"Concerto para clarinete" mostra fluência contemporânea de Magnus Lindberg

02/12/2012 14:30

A- A+

Folha de São Paulo

compartilhar:

Faz parte da missão de uma orquestra como a Osesp dialogar com as diversas faces do contemporâneo. Além da mescla de obras escritas recentemente com outras mais tradicionais -- unidas por um tema comum --, esse diálogo pode também ser direto, isto é, através da encomenda de novas peças e do contato direto com compositores de destaque.

Quase todas as encomendas tem sido feitas a compositores brasileiros (foram cinco nesta temporada e estão previstas outras sete para 2013). Mas um dos momentos mais aguardados do ano tem sido, tradicionalmente, a semana em que a orquestra recebe um compositor internacional escolhido.

Em 2011 esteve aqui o inglês Thomas Adès, e para 2013 está confirmada a vinda de Lera Auerbach, jovem compositora de origem russa que apresentará uma co-encomenda da Osesp com a (orquestra alemã) Staatskapelle Dresden.

Esta semana foi dedicada a Magnus Lindberg. É difícil rotular o estilo do compositor finlandês; aos 54 anos, ele faz parte de uma geração bem sucedida de músicos nórdicos que inclui o maestro e compositor Esa-Pekka Salonen, seu conterrâneo.

A trajetória de Lindberg parte das complexidades estruturais do pós-guerra, mas abrange o espectralismo francês, a vanguarda da improvisação e até o punk rock berlinense. Tudo isso está presente em sua música -- mas não explica ela ser como é.

A Osesp preparou dois programas com suas obras, num total de cinco peças executadas. A titular Marin Alsop regeu "Parada", de 2001, e o "Concerto para clarinete e orquestra" (2001-2) em apresentação que teve também a "Sinfonia n.4" de Sergei Prokofiev (1891-1953).

Com solo do clarinetista finlandês Kari Kriikku, a quem a obra foi dedicada, o "Concerto" foi o momento mais interessante do programa estreado na quinta-feira: meia hora ininterrupta de virtuosismo instrumental, acompanhado por Alsop e Osesp com extrema segurança.

A formação solista com orquestra encontra o seu ponto historicamente mais bem sucedido nos muitos bons concertos para piano e -- em número bem menor -- em algumas obras para violino e violoncelo do repertório.

Para além desses instrumentos, a presença regular de outros poucos nas temporadas internacionais tem sido sempre pontual.

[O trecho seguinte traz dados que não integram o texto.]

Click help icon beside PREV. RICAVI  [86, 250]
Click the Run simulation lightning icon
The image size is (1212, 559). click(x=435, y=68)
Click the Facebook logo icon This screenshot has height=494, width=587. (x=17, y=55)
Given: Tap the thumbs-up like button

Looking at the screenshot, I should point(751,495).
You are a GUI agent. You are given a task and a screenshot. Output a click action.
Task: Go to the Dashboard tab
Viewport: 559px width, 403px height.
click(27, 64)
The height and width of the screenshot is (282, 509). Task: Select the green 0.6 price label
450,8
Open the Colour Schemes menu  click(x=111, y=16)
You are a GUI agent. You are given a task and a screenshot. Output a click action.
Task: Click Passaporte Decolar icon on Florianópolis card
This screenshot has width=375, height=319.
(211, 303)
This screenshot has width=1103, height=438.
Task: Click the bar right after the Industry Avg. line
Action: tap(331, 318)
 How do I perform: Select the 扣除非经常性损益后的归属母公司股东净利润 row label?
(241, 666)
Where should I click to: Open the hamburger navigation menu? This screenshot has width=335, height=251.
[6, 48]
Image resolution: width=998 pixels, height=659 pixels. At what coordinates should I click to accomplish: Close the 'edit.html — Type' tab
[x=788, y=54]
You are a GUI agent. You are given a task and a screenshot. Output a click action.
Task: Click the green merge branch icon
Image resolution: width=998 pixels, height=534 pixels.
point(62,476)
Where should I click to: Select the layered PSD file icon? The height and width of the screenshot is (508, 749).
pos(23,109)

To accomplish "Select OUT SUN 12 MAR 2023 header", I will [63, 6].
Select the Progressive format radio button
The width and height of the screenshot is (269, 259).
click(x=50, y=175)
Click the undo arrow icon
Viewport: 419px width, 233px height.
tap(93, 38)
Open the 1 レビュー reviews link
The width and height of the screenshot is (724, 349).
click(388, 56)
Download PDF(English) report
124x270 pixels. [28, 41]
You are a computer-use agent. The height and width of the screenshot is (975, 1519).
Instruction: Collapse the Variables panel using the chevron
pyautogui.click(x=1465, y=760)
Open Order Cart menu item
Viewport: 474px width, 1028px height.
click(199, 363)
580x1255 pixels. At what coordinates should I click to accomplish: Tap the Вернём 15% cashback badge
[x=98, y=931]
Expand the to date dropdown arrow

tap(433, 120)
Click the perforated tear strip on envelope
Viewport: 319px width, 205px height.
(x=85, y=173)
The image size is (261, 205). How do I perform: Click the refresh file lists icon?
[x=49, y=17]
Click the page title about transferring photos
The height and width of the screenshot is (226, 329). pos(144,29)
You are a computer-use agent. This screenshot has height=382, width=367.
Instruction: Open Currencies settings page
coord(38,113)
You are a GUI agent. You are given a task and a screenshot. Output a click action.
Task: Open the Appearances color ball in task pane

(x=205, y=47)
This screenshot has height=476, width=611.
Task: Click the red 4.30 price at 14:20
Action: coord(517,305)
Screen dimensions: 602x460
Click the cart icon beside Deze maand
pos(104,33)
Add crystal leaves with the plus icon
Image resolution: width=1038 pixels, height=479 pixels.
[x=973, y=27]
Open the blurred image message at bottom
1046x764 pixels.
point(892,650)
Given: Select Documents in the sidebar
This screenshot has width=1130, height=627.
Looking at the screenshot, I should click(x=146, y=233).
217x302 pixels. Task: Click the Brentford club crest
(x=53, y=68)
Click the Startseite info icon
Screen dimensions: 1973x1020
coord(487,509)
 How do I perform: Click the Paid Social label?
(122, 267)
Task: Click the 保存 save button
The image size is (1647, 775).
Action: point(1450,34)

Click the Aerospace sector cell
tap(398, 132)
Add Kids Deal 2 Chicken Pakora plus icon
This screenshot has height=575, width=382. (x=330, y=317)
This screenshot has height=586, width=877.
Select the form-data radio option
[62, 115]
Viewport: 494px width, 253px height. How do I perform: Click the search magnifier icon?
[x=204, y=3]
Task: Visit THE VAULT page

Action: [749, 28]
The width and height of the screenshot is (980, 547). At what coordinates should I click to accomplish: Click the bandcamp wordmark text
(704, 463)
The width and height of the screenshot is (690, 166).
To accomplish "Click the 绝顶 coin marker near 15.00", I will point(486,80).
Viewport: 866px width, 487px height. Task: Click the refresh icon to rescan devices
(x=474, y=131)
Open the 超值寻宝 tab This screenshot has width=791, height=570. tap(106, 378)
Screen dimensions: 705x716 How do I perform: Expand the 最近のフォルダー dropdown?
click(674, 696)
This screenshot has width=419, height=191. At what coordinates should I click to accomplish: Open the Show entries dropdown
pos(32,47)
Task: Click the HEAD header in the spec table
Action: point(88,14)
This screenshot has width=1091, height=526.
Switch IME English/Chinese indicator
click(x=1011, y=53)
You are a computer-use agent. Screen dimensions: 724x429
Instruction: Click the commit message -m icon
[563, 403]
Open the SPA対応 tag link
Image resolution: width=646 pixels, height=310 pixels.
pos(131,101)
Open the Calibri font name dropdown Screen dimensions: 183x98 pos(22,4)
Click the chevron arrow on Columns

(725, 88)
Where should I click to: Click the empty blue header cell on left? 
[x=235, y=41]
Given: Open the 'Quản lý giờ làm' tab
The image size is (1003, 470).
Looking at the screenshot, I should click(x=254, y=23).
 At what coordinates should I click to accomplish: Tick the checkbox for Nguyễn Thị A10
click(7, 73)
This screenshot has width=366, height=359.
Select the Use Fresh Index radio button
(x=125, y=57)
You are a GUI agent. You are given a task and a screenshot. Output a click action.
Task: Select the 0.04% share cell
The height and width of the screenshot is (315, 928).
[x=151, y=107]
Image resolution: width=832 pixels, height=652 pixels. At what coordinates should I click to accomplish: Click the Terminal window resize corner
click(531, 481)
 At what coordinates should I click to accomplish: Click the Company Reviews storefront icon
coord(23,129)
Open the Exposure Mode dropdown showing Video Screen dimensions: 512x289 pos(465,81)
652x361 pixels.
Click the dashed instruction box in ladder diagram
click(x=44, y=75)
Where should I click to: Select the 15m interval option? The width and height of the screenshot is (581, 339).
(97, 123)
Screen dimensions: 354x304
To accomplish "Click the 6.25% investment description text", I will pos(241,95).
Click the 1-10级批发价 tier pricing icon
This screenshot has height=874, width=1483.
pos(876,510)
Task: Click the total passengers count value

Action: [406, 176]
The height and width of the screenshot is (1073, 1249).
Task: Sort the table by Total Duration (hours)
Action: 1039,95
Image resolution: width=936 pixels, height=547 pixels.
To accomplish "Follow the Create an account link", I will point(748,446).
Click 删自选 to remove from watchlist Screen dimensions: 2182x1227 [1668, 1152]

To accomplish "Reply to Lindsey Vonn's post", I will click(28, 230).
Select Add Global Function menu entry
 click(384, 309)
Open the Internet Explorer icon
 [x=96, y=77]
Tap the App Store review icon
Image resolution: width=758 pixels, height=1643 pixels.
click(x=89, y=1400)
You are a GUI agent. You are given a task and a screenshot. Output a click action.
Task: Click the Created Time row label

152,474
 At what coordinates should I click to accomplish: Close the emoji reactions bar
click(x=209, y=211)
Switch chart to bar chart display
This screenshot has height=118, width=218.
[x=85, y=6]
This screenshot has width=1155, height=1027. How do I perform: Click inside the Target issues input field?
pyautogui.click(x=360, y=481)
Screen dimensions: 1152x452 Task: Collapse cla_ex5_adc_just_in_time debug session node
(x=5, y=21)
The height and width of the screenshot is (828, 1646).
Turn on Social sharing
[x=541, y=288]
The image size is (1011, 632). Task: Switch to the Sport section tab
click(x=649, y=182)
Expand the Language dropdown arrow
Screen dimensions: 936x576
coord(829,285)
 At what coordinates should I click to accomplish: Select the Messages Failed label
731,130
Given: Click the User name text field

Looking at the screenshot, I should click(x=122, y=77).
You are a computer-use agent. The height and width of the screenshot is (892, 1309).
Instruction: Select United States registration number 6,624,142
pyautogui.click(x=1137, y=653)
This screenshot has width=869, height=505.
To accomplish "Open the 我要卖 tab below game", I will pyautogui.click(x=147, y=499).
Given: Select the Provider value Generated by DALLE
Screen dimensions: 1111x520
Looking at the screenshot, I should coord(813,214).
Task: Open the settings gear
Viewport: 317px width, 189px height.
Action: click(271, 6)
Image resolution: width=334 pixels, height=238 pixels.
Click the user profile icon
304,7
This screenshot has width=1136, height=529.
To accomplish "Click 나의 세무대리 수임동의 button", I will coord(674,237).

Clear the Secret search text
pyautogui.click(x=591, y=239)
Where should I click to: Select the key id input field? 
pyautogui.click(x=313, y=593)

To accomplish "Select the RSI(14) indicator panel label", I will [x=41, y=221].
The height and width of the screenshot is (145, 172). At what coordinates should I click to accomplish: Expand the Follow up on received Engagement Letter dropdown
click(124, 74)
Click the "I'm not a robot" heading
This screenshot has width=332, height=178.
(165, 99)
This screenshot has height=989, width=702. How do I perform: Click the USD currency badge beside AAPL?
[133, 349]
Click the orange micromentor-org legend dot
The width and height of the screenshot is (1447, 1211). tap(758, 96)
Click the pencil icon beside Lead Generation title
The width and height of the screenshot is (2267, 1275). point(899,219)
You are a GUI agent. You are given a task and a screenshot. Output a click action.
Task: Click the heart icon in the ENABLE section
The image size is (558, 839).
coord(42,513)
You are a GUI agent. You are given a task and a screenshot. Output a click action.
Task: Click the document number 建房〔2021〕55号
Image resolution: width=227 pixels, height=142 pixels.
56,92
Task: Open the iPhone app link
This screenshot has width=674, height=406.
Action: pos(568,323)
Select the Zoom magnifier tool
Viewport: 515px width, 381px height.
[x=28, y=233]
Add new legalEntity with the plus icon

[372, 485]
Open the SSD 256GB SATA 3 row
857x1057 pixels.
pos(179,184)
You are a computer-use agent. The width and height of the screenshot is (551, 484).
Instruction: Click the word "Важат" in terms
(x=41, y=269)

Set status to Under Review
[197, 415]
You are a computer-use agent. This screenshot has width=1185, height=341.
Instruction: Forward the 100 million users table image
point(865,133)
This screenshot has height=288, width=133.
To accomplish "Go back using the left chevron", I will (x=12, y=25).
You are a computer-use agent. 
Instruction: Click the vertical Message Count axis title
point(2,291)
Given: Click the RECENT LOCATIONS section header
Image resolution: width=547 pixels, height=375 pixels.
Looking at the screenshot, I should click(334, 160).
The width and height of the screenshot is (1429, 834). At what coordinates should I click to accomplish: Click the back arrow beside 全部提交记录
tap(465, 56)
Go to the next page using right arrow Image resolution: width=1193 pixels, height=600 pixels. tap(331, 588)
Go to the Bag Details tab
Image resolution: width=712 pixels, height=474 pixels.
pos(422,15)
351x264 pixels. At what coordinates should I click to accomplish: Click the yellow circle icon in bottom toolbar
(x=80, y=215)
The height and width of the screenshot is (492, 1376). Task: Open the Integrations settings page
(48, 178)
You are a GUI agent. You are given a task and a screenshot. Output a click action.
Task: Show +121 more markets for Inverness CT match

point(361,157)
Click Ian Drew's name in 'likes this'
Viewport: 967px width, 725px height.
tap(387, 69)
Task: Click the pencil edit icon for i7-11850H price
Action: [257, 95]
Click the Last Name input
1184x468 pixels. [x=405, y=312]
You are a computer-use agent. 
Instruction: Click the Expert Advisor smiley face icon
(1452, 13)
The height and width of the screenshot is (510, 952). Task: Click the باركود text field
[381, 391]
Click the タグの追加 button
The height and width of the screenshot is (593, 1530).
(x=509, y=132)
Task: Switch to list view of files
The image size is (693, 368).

Entre eles está sem dúvida o "Concerto para clarinete" de Mozart (1756-91), obra cheia de graça escrita no último ano de vida.

Há uma fluência na escrita solista de Lindberg que parece emergir desse passado, embora forma e sonoridade sejam de outra ordem. O "perpétuo devir" wagneriano -- apontado por Regina Porto -- está na raiz de sua poética, que parece empurrar tudo adiante, sem dó de abandonar cada momento conquistado com minúcia.

Ao lado da (admitida) influência da "Primeira Rapsódia para Clarinete" de Debussy (1862-1918), ecos do "Concerto para violino" de Alban Berg (1885-1935) também teimavam em ressoar, e se somavam ao brilhante controle das ressonâncias, uma arte à parte do compositor finlandês.

O público acompanhou com interesse. Pareceu ligeiramente impaciente durante parte da cadência, mas no fim aplaudiu com gosto. Essa é uma obra que merece ser ouvida mais vezes, o que é o caso também de "Parada", cuja parte principal traz um jogo entre estaticidade e mobilidade através de blocos harmônicos submetidos a espasmos de timbre.

Na segunda parte ouvimos a "Terceira" de Prokofiev, que será tema do segundo CD da Osesp regida por Alsop. O álbum fará parte da integral das sinfonias do compositor russo especialmente encomendada pelo selo Naxos.

A autoconfiança técnica de Prokofiev é tão intensa que pode levar sua música a um inesperado vazio representativo. Mas Marin Alsop nunca cai no jogo dos efeitos: segue passo a passo a escrita, desmembra e depois junta cada detalhe. E é assim que a arte do compositor aparece.